Making a comparison of different sets of correspondences, at different scales, draws the focus on different aspects of comparison. At the same time, it brings to the surface some differences in how the digital collections were shaped by selection criteria.
At a small scale, it is easy to see for instance that a collection around a historical figure, e.g. Samuel Hartlib or Françoise de Graffigny has not only letters authored by or addressed to that figure, but also some letters between the correspondents in their networks. When working with many correspondence collections with thousands or tens of thousands of letters, this is a detail that is easily lost in overviews of metadata records and most summary statistics.
import numpy as np
import pandas as pd
import glob
import matplotlib.pyplot as plt
Let's first load the data into a dataframe and inspect a number of rows so we get an idea of what is in there.

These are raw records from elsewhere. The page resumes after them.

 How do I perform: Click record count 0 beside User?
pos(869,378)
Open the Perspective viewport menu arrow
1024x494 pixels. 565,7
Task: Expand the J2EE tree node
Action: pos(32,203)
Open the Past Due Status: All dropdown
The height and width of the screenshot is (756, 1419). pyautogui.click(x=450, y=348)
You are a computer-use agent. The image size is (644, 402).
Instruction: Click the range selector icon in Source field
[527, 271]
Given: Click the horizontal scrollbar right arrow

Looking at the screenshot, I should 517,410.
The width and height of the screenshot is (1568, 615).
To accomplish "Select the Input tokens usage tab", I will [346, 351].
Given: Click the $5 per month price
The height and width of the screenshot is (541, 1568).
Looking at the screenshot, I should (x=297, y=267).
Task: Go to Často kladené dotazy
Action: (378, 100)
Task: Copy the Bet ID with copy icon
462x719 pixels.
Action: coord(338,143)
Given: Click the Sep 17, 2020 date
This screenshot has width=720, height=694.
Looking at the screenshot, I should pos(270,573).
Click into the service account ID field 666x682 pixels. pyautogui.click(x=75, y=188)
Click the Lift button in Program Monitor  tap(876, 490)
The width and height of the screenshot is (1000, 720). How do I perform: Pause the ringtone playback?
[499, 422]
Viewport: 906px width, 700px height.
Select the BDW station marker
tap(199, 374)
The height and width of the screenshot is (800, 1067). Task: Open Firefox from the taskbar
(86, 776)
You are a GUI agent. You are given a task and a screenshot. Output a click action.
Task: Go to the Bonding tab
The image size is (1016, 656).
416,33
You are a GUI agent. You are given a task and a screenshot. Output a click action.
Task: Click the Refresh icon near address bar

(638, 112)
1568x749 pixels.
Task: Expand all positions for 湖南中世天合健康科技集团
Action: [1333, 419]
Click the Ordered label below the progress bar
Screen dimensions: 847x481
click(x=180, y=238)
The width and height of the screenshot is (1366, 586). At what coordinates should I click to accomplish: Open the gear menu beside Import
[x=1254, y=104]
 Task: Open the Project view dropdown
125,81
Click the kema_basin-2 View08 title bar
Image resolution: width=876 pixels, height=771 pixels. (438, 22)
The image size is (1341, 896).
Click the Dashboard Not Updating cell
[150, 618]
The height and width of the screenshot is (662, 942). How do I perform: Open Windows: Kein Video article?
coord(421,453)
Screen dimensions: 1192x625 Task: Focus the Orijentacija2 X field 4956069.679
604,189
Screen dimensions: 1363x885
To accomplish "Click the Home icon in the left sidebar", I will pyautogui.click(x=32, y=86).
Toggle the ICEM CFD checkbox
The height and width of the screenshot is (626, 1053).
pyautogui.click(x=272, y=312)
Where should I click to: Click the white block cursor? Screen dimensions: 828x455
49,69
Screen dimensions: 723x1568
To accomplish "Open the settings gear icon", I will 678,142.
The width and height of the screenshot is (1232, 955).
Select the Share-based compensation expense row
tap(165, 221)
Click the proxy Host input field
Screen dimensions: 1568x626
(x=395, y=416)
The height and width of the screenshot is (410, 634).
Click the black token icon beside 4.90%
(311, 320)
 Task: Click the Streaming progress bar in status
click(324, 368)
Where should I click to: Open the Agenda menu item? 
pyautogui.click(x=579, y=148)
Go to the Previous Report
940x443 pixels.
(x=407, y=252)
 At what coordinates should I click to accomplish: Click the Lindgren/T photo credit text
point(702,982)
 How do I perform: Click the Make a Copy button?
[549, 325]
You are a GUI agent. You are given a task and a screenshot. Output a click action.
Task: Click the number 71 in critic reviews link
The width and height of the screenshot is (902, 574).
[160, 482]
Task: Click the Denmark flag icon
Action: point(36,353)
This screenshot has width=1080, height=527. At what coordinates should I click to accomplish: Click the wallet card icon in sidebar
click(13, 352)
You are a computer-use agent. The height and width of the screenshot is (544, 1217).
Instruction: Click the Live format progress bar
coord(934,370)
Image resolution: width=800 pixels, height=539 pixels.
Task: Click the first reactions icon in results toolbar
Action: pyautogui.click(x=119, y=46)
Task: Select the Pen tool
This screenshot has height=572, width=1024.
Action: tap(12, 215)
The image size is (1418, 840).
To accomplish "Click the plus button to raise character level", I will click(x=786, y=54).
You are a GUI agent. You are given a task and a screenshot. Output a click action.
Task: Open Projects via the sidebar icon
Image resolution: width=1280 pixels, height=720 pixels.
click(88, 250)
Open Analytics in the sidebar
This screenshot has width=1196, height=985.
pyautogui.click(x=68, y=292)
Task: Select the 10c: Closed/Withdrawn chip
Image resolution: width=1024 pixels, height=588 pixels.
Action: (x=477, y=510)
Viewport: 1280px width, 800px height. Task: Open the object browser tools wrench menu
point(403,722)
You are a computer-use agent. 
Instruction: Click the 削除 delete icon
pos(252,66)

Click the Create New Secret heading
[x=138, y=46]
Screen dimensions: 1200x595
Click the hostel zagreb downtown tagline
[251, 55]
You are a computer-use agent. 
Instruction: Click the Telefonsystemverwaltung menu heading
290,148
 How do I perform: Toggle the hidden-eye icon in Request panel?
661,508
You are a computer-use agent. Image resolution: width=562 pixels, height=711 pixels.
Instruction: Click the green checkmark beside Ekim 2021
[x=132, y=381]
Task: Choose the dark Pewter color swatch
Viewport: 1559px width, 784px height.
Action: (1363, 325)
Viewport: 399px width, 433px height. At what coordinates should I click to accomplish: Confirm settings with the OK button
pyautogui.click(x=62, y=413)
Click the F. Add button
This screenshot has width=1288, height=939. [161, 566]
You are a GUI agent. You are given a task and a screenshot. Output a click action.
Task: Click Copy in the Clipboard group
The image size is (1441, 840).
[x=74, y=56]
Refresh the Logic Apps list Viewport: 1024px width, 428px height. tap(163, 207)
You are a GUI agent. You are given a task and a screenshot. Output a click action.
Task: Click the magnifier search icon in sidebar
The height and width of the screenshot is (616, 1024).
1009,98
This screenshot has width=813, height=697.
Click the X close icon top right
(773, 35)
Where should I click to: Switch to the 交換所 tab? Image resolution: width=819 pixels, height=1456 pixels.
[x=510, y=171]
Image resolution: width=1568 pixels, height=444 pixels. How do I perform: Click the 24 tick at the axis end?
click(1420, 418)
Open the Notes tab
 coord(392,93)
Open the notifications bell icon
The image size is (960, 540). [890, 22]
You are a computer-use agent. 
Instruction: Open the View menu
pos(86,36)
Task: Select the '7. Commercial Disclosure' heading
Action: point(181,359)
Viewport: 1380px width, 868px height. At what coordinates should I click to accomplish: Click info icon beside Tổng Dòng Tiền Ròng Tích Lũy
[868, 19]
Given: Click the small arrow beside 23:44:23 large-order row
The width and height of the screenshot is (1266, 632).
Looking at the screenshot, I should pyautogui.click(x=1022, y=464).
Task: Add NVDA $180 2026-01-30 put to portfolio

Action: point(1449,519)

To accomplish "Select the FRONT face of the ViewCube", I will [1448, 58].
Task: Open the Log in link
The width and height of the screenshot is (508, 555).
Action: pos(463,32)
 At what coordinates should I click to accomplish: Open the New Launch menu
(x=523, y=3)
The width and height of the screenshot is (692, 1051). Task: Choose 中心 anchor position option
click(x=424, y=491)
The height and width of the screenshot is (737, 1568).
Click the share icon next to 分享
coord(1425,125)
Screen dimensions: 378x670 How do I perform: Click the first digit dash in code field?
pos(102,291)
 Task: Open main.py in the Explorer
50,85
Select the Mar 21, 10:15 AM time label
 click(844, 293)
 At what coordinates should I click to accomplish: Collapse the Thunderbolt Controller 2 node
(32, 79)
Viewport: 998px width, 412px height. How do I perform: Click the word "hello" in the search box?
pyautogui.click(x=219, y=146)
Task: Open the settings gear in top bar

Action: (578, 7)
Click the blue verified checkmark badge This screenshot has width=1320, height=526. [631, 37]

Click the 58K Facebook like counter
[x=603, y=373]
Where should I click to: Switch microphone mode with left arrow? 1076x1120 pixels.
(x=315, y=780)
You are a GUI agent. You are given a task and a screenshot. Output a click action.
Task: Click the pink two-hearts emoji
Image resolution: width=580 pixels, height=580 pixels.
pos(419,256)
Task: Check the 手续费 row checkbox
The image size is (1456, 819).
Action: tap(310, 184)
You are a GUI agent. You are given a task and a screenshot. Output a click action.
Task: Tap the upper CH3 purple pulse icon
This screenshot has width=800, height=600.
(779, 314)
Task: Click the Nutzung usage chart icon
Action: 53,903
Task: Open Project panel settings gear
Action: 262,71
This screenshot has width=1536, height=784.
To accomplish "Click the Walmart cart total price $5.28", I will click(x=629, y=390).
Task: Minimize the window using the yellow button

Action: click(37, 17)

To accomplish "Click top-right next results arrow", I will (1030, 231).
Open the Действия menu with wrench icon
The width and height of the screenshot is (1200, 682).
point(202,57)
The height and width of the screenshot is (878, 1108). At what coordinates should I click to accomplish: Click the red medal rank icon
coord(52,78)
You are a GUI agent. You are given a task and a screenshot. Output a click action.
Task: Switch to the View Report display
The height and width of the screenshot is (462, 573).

# read the merged letters file into a Pandas dataframe
merged_letters_file = '../data/emlo_letters.csv'
df = pd.read_csv(merged_letters_file, sep='\t')
df
# show the nnnumber of authors and addressees
print('number of distinct authors:', df['author'].nunique())
print('number of distinct addressees:', df['addressee'].nunique())
# The correspondence collections in the dataset with the number of letters they contain.
df.collection.value_counts()
# The authors in the dataset with the number of letters they sent.
df.author.value_counts()
# The addressee in the dataset with the number of letters they received.
df.addressee.value_counts()
# Adjust the default size for figures so that placing two plots
# next to each other in a sub plot are still big enough.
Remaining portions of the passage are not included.